--- Start of Supplied text ---

On 7 October 2015 at 14:53, Julian Foad <julianfoad_at_gmail.com> wrote:
> Ivan Zhakov wrote:
>> Bert Huijben wrote:
>>>> URL: http://svn.apache.org/viewvc?rev=1707196&view=rev
>>>> Log:
>>>> Slightly optimize svn_stringbuf_from_stream() to avoid allocating twice
>>>> more memory and unnecessary memcpy() when LEN_HINT is equal to final
>>>> stringbuf
>>>> length.
>>>>
>>>> * subversion/libsvn_subr/stream.c
>>>> (svn_stringbuf_from_stream): Always preallocate LEN_HINT +
>>>> MIN_READ_SIZE
>>>> bytes to be able perform final read without stringbuf reallocation.
>>>
>>> Can you explain why hint + MIN_READ_SIZE instead of something like
>>> MAX(len_hint+1, MIN_READ_SIZE)

--- End of Supplied text ---

_Work instructions_
Using the thread above, explain in one to three sentences why the change to svn_stringbuf_from_stream() always preallocates LEN_HINT + MIN_READ_SIZE bytes.

--- Start of Dataset excerpts ---

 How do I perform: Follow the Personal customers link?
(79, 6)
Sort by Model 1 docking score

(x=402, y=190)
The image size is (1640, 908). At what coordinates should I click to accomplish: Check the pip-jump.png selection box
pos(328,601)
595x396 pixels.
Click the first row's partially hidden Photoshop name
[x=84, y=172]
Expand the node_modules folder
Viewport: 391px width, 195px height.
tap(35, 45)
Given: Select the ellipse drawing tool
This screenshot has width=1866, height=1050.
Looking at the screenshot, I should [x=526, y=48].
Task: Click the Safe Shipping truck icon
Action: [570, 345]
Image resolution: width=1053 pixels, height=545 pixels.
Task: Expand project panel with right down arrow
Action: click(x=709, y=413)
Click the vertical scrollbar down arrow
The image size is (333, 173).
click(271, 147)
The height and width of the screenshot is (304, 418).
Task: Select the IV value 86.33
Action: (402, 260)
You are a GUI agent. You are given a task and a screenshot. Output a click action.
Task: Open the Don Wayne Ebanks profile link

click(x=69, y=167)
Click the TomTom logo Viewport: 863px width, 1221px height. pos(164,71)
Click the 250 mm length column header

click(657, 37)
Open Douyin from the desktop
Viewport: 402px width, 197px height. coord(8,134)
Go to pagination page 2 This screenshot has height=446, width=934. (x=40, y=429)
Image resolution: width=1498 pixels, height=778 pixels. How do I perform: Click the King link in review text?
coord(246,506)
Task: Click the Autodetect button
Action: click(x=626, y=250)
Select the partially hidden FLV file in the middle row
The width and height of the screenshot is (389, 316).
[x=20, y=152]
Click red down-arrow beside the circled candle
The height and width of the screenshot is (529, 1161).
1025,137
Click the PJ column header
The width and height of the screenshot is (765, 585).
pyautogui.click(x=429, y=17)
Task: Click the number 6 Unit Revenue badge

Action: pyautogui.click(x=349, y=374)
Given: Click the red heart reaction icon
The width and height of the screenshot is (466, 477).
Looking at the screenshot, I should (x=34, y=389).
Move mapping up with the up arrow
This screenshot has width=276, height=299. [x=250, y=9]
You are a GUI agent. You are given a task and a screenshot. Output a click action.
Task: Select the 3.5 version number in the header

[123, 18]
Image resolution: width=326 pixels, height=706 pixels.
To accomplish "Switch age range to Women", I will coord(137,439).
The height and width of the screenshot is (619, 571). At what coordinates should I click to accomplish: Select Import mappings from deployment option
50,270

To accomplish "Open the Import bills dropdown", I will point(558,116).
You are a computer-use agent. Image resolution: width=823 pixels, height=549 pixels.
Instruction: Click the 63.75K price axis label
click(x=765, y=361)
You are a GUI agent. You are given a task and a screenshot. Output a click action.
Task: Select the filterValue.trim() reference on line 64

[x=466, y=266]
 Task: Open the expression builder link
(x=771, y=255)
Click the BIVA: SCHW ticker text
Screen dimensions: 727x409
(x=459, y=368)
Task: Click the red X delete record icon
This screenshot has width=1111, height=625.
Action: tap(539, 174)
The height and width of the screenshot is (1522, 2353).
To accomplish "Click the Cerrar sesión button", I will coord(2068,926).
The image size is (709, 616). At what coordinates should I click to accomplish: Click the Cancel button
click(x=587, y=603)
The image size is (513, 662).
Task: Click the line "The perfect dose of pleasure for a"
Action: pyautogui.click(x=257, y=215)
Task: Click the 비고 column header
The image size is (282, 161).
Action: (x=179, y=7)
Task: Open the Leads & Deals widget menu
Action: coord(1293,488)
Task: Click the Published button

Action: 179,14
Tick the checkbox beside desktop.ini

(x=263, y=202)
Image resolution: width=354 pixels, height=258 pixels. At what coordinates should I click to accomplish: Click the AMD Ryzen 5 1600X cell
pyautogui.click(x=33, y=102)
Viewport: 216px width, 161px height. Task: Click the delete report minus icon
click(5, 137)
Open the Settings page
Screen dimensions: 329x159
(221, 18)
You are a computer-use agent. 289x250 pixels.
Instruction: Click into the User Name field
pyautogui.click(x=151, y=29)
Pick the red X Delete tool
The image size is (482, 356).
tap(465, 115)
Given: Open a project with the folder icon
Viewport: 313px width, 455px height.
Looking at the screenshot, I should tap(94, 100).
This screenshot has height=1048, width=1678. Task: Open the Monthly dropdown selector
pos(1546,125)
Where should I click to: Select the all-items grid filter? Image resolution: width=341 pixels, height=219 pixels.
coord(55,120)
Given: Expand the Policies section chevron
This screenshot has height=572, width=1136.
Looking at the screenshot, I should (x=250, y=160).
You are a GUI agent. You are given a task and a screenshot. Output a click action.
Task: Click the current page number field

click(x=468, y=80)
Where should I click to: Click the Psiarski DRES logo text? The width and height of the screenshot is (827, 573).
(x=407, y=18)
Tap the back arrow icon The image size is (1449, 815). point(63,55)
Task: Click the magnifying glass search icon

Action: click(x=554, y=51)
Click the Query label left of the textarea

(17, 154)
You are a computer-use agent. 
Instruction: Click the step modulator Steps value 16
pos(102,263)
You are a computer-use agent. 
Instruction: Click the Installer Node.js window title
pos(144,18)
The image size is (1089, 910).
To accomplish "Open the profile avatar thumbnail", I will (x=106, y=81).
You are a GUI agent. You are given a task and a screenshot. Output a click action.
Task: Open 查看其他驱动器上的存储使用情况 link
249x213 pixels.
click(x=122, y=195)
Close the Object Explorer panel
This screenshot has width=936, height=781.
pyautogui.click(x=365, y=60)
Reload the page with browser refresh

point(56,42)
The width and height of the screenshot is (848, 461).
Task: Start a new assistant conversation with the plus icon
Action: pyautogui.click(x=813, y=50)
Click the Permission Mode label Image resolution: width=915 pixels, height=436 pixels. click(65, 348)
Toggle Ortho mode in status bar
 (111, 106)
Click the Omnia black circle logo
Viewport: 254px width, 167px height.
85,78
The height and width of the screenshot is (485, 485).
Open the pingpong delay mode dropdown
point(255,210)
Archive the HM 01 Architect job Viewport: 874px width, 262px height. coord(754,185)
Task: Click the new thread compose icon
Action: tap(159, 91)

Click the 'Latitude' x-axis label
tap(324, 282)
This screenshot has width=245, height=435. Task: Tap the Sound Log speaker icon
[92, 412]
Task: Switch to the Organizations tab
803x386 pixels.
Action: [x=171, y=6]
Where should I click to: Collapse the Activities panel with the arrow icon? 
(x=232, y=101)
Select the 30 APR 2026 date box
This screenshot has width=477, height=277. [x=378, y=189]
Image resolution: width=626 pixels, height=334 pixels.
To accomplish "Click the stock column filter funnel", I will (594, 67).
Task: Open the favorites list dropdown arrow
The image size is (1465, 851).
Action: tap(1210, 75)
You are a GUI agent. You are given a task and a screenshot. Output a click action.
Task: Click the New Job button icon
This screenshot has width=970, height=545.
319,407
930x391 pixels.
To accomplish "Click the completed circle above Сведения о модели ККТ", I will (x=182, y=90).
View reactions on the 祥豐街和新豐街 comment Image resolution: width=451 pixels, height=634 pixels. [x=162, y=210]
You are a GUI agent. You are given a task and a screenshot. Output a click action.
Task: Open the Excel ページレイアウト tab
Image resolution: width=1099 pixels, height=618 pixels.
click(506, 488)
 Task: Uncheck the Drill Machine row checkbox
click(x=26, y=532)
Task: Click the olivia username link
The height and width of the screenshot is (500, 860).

--- End of Dataset excerpts ---

_Written solution_
The extra space lets the final read happen without reallocating the stringbuf. This avoids allocating twice as much memory and an unnecessary memcpy() when LEN_HINT equals the final stringbuf length.